- _The task_
Rewrite the listing below with every "GUI agent" changed to "interface agent", leaving everything else untouched.

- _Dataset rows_
********************
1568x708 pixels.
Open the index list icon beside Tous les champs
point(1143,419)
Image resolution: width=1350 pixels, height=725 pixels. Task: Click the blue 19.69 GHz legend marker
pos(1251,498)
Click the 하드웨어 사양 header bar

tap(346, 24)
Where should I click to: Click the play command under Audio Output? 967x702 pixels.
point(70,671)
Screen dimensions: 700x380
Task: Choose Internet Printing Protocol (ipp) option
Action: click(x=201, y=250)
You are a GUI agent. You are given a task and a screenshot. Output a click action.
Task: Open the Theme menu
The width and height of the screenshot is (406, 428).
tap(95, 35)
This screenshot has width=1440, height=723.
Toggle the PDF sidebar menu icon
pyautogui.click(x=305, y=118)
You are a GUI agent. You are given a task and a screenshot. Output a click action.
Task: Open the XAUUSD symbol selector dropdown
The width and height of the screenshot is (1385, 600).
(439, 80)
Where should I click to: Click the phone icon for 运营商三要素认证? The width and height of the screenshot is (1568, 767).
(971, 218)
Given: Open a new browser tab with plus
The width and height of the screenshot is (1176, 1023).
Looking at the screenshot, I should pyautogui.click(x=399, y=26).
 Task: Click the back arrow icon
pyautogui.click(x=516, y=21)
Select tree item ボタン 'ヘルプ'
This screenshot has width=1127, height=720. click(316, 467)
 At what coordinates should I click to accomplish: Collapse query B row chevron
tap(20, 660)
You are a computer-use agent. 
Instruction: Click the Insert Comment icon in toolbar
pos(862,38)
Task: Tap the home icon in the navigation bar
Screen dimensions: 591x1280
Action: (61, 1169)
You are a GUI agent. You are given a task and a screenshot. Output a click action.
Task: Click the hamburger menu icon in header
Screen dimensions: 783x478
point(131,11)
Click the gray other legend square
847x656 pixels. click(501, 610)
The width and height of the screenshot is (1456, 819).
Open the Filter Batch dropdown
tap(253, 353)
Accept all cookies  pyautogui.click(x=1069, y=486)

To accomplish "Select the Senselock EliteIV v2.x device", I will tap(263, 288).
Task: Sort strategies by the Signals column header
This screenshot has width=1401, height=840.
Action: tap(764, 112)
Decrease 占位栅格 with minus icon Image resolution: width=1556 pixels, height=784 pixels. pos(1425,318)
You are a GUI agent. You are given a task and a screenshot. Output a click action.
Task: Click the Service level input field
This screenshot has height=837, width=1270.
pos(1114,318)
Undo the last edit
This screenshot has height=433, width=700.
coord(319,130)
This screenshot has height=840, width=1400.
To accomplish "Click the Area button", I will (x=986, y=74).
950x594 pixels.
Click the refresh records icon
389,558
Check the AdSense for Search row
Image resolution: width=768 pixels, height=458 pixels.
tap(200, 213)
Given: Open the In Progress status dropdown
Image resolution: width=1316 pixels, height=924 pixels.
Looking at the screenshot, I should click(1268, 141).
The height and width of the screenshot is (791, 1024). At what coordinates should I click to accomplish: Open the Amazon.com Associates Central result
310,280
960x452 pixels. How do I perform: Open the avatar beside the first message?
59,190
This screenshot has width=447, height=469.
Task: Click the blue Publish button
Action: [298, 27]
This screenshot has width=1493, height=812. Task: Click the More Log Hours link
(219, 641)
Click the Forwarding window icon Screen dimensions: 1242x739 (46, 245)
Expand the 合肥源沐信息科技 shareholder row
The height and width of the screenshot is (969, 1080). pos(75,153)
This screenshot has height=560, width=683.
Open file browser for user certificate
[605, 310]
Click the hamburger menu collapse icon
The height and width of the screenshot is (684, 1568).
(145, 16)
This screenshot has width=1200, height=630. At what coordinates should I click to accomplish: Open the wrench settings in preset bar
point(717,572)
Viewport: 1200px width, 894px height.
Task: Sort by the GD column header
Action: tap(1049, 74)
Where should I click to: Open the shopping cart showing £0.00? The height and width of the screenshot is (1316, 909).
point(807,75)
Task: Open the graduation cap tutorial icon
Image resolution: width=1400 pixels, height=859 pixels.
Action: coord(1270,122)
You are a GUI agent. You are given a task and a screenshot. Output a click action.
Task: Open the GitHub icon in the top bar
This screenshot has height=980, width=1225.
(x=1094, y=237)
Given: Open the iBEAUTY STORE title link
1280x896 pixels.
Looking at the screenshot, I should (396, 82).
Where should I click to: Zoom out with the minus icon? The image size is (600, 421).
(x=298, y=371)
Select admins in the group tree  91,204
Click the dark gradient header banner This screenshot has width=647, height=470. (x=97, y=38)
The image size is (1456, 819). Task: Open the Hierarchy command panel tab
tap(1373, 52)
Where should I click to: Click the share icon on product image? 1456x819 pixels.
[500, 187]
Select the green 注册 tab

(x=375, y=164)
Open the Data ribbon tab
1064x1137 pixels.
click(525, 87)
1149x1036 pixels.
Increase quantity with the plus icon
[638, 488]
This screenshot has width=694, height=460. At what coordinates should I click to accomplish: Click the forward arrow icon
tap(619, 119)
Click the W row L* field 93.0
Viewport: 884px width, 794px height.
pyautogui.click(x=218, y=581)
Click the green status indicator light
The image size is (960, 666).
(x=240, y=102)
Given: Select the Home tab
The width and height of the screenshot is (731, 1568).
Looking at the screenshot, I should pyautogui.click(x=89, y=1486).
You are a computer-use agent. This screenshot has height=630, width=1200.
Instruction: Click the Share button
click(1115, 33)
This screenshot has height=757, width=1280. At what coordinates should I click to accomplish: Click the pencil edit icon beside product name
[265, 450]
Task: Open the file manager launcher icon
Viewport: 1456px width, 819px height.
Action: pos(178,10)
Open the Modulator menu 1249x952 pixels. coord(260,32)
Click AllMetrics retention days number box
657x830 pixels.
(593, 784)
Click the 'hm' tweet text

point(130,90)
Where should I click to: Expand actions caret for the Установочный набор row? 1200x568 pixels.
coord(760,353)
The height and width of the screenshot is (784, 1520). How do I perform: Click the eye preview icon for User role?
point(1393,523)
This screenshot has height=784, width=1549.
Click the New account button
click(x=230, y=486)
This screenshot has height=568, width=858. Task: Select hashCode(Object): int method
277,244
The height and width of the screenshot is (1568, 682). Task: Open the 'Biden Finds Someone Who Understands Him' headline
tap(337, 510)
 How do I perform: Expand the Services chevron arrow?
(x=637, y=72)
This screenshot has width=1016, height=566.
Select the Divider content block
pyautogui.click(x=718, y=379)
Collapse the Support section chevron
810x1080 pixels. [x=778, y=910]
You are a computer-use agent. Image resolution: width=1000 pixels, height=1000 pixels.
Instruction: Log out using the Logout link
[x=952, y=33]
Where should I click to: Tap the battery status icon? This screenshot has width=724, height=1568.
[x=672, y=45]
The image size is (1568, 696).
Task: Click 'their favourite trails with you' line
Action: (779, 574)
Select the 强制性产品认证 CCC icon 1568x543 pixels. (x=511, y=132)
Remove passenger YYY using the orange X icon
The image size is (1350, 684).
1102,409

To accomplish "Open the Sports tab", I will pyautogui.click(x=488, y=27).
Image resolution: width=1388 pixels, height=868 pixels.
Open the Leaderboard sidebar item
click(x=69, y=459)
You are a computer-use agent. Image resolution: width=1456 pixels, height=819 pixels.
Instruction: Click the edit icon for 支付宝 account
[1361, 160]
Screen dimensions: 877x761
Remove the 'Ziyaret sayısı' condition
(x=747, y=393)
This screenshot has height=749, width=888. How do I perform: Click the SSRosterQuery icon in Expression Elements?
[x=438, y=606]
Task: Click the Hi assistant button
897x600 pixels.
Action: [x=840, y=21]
********************
- _Response to this exercise_
1568x708 pixels.
Open the index list icon beside Tous les champs
point(1143,419)
Image resolution: width=1350 pixels, height=725 pixels. Task: Click the blue 19.69 GHz legend marker
pos(1251,498)
Click the 하드웨어 사양 header bar

tap(346, 24)
Where should I click to: Click the play command under Audio Output? 967x702 pixels.
point(70,671)
Screen dimensions: 700x380
Task: Choose Internet Printing Protocol (ipp) option
Action: click(x=201, y=250)
You are a interface agent. You are given a task and a screenshot. Output a click action.
Task: Open the Theme menu
The width and height of the screenshot is (406, 428).
tap(95, 35)
This screenshot has width=1440, height=723.
Toggle the PDF sidebar menu icon
pyautogui.click(x=305, y=118)
You are a interface agent. You are given a task and a screenshot. Output a click action.
Task: Open the XAUUSD symbol selector dropdown
The width and height of the screenshot is (1385, 600).
(439, 80)
Where should I click to: Click the phone icon for 运营商三要素认证? The width and height of the screenshot is (1568, 767).
(971, 218)
Given: Open a new browser tab with plus
The width and height of the screenshot is (1176, 1023).
Looking at the screenshot, I should pyautogui.click(x=399, y=26).
 Task: Click the back arrow icon
pyautogui.click(x=516, y=21)
Select tree item ボタン 'ヘルプ'
This screenshot has width=1127, height=720. click(316, 467)
 At what coordinates should I click to accomplish: Collapse query B row chevron
tap(20, 660)
You are a computer-use agent. 
Instruction: Click the Insert Comment icon in toolbar
pos(862,38)
Task: Tap the home icon in the navigation bar
Screen dimensions: 591x1280
Action: (61, 1169)
You are a interface agent. You are given a task and a screenshot. Output a click action.
Task: Click the hamburger menu icon in header
Screen dimensions: 783x478
point(131,11)
Click the gray other legend square
847x656 pixels. click(501, 610)
The width and height of the screenshot is (1456, 819).
Open the Filter Batch dropdown
tap(253, 353)
Accept all cookies  pyautogui.click(x=1069, y=486)

To accomplish "Select the Senselock EliteIV v2.x device", I will tap(263, 288).
Task: Sort strategies by the Signals column header
This screenshot has width=1401, height=840.
Action: tap(764, 112)
Decrease 占位栅格 with minus icon Image resolution: width=1556 pixels, height=784 pixels. pos(1425,318)
You are a interface agent. You are given a task and a screenshot. Output a click action.
Task: Click the Service level input field
This screenshot has height=837, width=1270.
pos(1114,318)
Undo the last edit
This screenshot has height=433, width=700.
coord(319,130)
This screenshot has height=840, width=1400.
To accomplish "Click the Area button", I will (x=986, y=74).
950x594 pixels.
Click the refresh records icon
389,558
Check the AdSense for Search row
Image resolution: width=768 pixels, height=458 pixels.
tap(200, 213)
Given: Open the In Progress status dropdown
Image resolution: width=1316 pixels, height=924 pixels.
Looking at the screenshot, I should click(1268, 141).
The height and width of the screenshot is (791, 1024). At what coordinates should I click to accomplish: Open the Amazon.com Associates Central result
310,280
960x452 pixels. How do I perform: Open the avatar beside the first message?
59,190
This screenshot has width=447, height=469.
Task: Click the blue Publish button
Action: [298, 27]
This screenshot has width=1493, height=812. Task: Click the More Log Hours link
(219, 641)
Click the Forwarding window icon Screen dimensions: 1242x739 (46, 245)
Expand the 合肥源沐信息科技 shareholder row
The height and width of the screenshot is (969, 1080). pos(75,153)
This screenshot has height=560, width=683.
Open file browser for user certificate
[605, 310]
Click the hamburger menu collapse icon
The height and width of the screenshot is (684, 1568).
(145, 16)
This screenshot has width=1200, height=630. At what coordinates should I click to accomplish: Open the wrench settings in preset bar
point(717,572)
Viewport: 1200px width, 894px height.
Task: Sort by the GD column header
Action: tap(1049, 74)
Where should I click to: Open the shopping cart showing £0.00? The height and width of the screenshot is (1316, 909).
point(807,75)
Task: Open the graduation cap tutorial icon
Image resolution: width=1400 pixels, height=859 pixels.
Action: coord(1270,122)
You are a interface agent. You are given a task and a screenshot. Output a click action.
Task: Open the GitHub icon in the top bar
This screenshot has height=980, width=1225.
(x=1094, y=237)
Given: Open the iBEAUTY STORE title link
1280x896 pixels.
Looking at the screenshot, I should (396, 82).
Where should I click to: Zoom out with the minus icon? The image size is (600, 421).
(x=298, y=371)
Select admins in the group tree  91,204
Click the dark gradient header banner This screenshot has width=647, height=470. (x=97, y=38)
The image size is (1456, 819). Task: Open the Hierarchy command panel tab
tap(1373, 52)
Where should I click to: Click the share icon on product image? 1456x819 pixels.
[500, 187]
Select the green 注册 tab

(x=375, y=164)
Open the Data ribbon tab
1064x1137 pixels.
click(525, 87)
1149x1036 pixels.
Increase quantity with the plus icon
[638, 488]
This screenshot has width=694, height=460. At what coordinates should I click to accomplish: Click the forward arrow icon
tap(619, 119)
Click the W row L* field 93.0
Viewport: 884px width, 794px height.
pyautogui.click(x=218, y=581)
Click the green status indicator light
The image size is (960, 666).
(x=240, y=102)
Given: Select the Home tab
The width and height of the screenshot is (731, 1568).
Looking at the screenshot, I should pyautogui.click(x=89, y=1486).
You are a computer-use agent. This screenshot has height=630, width=1200.
Instruction: Click the Share button
click(1115, 33)
This screenshot has height=757, width=1280. At what coordinates should I click to accomplish: Click the pencil edit icon beside product name
[265, 450]
Task: Open the file manager launcher icon
Viewport: 1456px width, 819px height.
Action: pos(178,10)
Open the Modulator menu 1249x952 pixels. coord(260,32)
Click AllMetrics retention days number box
657x830 pixels.
(593, 784)
Click the 'hm' tweet text

point(130,90)
Where should I click to: Expand actions caret for the Установочный набор row? 1200x568 pixels.
coord(760,353)
The height and width of the screenshot is (784, 1520). How do I perform: Click the eye preview icon for User role?
point(1393,523)
This screenshot has height=784, width=1549.
Click the New account button
click(x=230, y=486)
This screenshot has height=568, width=858. Task: Select hashCode(Object): int method
277,244
The height and width of the screenshot is (1568, 682). Task: Open the 'Biden Finds Someone Who Understands Him' headline
tap(337, 510)
 How do I perform: Expand the Services chevron arrow?
(x=637, y=72)
This screenshot has width=1016, height=566.
Select the Divider content block
pyautogui.click(x=718, y=379)
Collapse the Support section chevron
810x1080 pixels. [x=778, y=910]
You are a computer-use agent. Image resolution: width=1000 pixels, height=1000 pixels.
Instruction: Log out using the Logout link
[x=952, y=33]
Where should I click to: Tap the battery status icon? This screenshot has width=724, height=1568.
[x=672, y=45]
The image size is (1568, 696).
Task: Click 'their favourite trails with you' line
Action: (779, 574)
Select the 强制性产品认证 CCC icon 1568x543 pixels. (x=511, y=132)
Remove passenger YYY using the orange X icon
The image size is (1350, 684).
1102,409

To accomplish "Open the Sports tab", I will pyautogui.click(x=488, y=27).
Image resolution: width=1388 pixels, height=868 pixels.
Open the Leaderboard sidebar item
click(x=69, y=459)
You are a computer-use agent. Image resolution: width=1456 pixels, height=819 pixels.
Instruction: Click the edit icon for 支付宝 account
[1361, 160]
Screen dimensions: 877x761
Remove the 'Ziyaret sayısı' condition
(x=747, y=393)
This screenshot has height=749, width=888. How do I perform: Click the SSRosterQuery icon in Expression Elements?
[x=438, y=606]
Task: Click the Hi assistant button
897x600 pixels.
Action: [x=840, y=21]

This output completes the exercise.